--- Given information ---

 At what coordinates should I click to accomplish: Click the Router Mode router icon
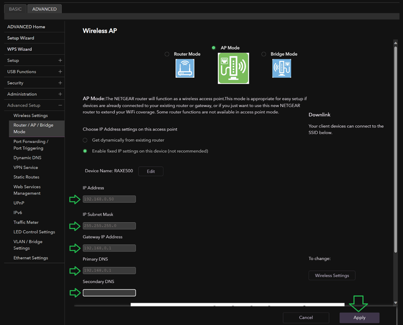[x=185, y=68]
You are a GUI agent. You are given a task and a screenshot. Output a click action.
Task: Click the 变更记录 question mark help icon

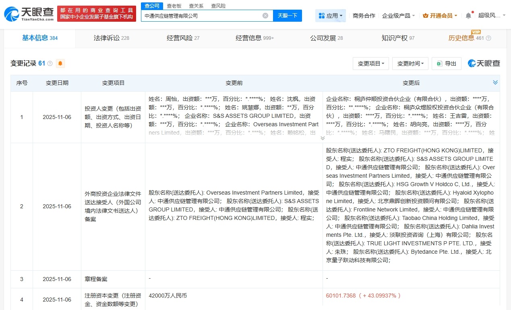pos(49,64)
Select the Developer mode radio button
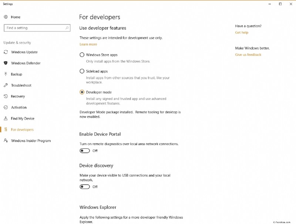 click(82, 92)
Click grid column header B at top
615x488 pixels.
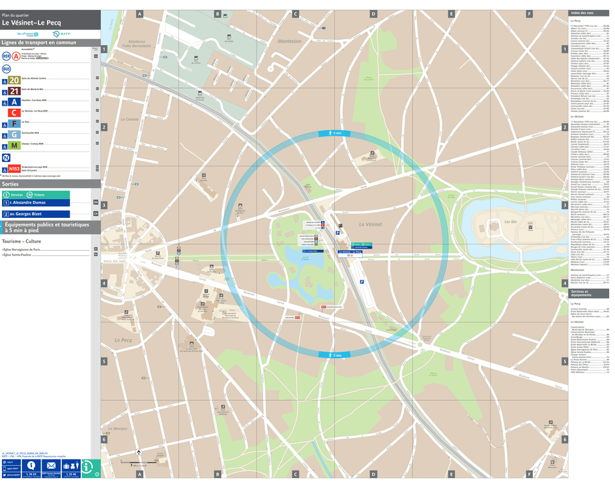click(x=218, y=14)
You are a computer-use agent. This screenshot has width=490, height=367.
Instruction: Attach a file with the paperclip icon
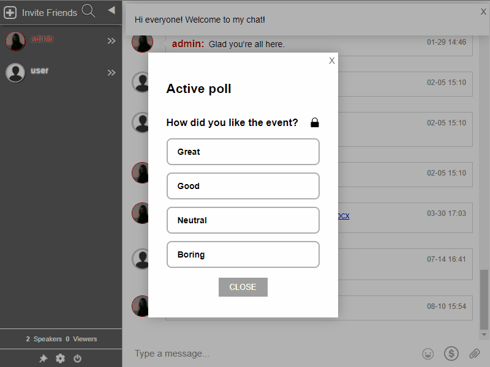click(474, 354)
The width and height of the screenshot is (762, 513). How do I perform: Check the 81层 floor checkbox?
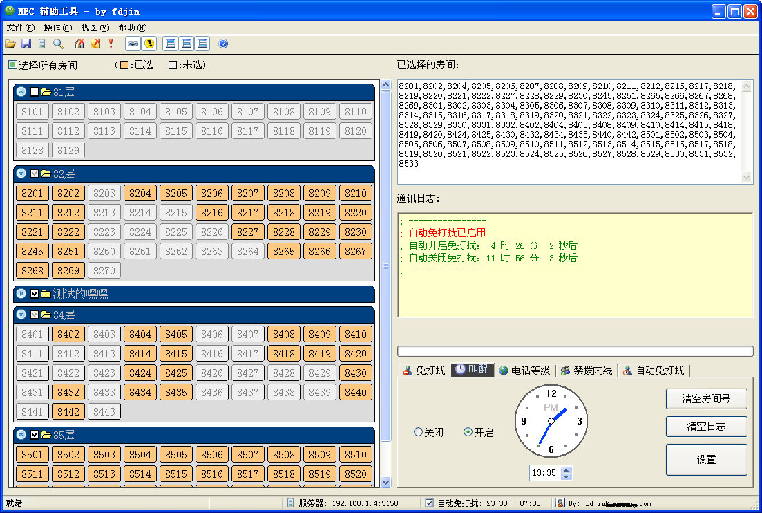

---

### What to produce
Scan the entries for the word "height". Report each line that has it.

### Answer area
You are a computer-use agent. This screenshot has width=490, height=367.
The width and height of the screenshot is (762, 513). How do I perform: Check the 81层 floor checkbox?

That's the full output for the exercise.